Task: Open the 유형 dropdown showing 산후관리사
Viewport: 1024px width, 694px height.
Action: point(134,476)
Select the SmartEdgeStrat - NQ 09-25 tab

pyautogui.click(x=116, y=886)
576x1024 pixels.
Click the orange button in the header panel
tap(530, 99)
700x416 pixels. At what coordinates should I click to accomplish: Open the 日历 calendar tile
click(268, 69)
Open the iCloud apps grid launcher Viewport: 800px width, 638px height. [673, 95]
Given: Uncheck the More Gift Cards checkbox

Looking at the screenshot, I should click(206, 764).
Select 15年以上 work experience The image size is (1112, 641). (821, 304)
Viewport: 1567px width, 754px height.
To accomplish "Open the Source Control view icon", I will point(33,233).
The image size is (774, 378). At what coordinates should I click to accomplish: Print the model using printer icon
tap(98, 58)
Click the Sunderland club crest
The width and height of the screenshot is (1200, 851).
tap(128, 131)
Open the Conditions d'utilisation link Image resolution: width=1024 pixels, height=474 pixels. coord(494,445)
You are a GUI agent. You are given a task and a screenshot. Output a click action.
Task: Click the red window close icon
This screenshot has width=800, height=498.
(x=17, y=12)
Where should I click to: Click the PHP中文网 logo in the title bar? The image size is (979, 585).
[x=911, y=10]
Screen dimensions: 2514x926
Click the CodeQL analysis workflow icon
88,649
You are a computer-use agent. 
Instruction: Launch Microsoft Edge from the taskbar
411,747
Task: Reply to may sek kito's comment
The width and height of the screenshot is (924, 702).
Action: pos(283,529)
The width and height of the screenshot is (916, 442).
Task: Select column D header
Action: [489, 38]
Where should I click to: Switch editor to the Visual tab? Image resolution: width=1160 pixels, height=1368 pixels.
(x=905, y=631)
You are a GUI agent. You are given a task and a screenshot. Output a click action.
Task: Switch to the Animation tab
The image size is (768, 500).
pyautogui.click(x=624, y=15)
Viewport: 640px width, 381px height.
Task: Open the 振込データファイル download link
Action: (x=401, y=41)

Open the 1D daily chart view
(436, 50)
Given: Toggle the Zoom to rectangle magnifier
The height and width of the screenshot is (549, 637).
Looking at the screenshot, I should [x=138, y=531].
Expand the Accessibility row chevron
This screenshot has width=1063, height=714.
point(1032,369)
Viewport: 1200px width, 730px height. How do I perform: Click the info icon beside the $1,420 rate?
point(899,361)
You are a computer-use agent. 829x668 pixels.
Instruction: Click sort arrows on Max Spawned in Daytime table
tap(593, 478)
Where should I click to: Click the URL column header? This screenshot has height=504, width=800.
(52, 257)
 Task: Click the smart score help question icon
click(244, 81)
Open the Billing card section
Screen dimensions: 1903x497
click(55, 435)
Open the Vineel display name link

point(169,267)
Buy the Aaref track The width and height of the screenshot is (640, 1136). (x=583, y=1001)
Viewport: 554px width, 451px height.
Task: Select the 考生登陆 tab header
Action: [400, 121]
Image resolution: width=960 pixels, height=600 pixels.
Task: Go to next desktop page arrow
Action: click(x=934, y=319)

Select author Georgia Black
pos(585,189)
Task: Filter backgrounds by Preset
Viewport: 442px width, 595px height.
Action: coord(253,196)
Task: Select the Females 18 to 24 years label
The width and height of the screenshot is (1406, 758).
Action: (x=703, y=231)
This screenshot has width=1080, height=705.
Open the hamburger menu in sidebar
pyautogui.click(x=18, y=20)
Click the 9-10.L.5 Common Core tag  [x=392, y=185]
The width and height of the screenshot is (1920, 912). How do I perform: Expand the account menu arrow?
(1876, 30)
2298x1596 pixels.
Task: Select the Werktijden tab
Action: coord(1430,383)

WHAT TO WORK ON – Line by line, transcribe the data exactly.

ANSWER SECTION –
Task: Open the 유형 dropdown showing 산후관리사
Viewport: 1024px width, 694px height.
Action: point(134,476)
Select the SmartEdgeStrat - NQ 09-25 tab

pyautogui.click(x=116, y=886)
576x1024 pixels.
Click the orange button in the header panel
tap(530, 99)
700x416 pixels. At what coordinates should I click to accomplish: Open the 日历 calendar tile
click(268, 69)
Open the iCloud apps grid launcher Viewport: 800px width, 638px height. [673, 95]
Given: Uncheck the More Gift Cards checkbox

Looking at the screenshot, I should click(206, 764).
Select 15年以上 work experience The image size is (1112, 641). (821, 304)
Viewport: 1567px width, 754px height.
To accomplish "Open the Source Control view icon", I will point(33,233).
The image size is (774, 378). At what coordinates should I click to accomplish: Print the model using printer icon
tap(98, 58)
Click the Sunderland club crest
The width and height of the screenshot is (1200, 851).
tap(128, 131)
Open the Conditions d'utilisation link Image resolution: width=1024 pixels, height=474 pixels. coord(494,445)
You are a GUI agent. You are given a task and a screenshot. Output a click action.
Task: Click the red window close icon
This screenshot has width=800, height=498.
(x=17, y=12)
Where should I click to: Click the PHP中文网 logo in the title bar? The image size is (979, 585).
[x=911, y=10]
Screen dimensions: 2514x926
Click the CodeQL analysis workflow icon
88,649
You are a computer-use agent. 
Instruction: Launch Microsoft Edge from the taskbar
411,747
Task: Reply to may sek kito's comment
The width and height of the screenshot is (924, 702).
Action: pos(283,529)
The width and height of the screenshot is (916, 442).
Task: Select column D header
Action: [489, 38]
Where should I click to: Switch editor to the Visual tab? Image resolution: width=1160 pixels, height=1368 pixels.
(x=905, y=631)
You are a GUI agent. You are given a task and a screenshot. Output a click action.
Task: Switch to the Animation tab
The image size is (768, 500).
pyautogui.click(x=624, y=15)
Viewport: 640px width, 381px height.
Task: Open the 振込データファイル download link
Action: (x=401, y=41)

Open the 1D daily chart view
(436, 50)
Given: Toggle the Zoom to rectangle magnifier
The height and width of the screenshot is (549, 637).
Looking at the screenshot, I should [x=138, y=531].
Expand the Accessibility row chevron
This screenshot has width=1063, height=714.
point(1032,369)
Viewport: 1200px width, 730px height. How do I perform: Click the info icon beside the $1,420 rate?
point(899,361)
You are a computer-use agent. 829x668 pixels.
Instruction: Click sort arrows on Max Spawned in Daytime table
tap(593, 478)
Where should I click to: Click the URL column header? This screenshot has height=504, width=800.
(52, 257)
 Task: Click the smart score help question icon
click(244, 81)
Open the Billing card section
Screen dimensions: 1903x497
click(55, 435)
Open the Vineel display name link

point(169,267)
Buy the Aaref track The width and height of the screenshot is (640, 1136). (x=583, y=1001)
Viewport: 554px width, 451px height.
Task: Select the 考生登陆 tab header
Action: [400, 121]
Image resolution: width=960 pixels, height=600 pixels.
Task: Go to next desktop page arrow
Action: click(x=934, y=319)

Select author Georgia Black
pos(585,189)
Task: Filter backgrounds by Preset
Viewport: 442px width, 595px height.
Action: coord(253,196)
Task: Select the Females 18 to 24 years label
The width and height of the screenshot is (1406, 758).
Action: (x=703, y=231)
This screenshot has width=1080, height=705.
Open the hamburger menu in sidebar
pyautogui.click(x=18, y=20)
Click the 9-10.L.5 Common Core tag  [x=392, y=185]
The width and height of the screenshot is (1920, 912). How do I perform: Expand the account menu arrow?
(1876, 30)
2298x1596 pixels.
Task: Select the Werktijden tab
Action: coord(1430,383)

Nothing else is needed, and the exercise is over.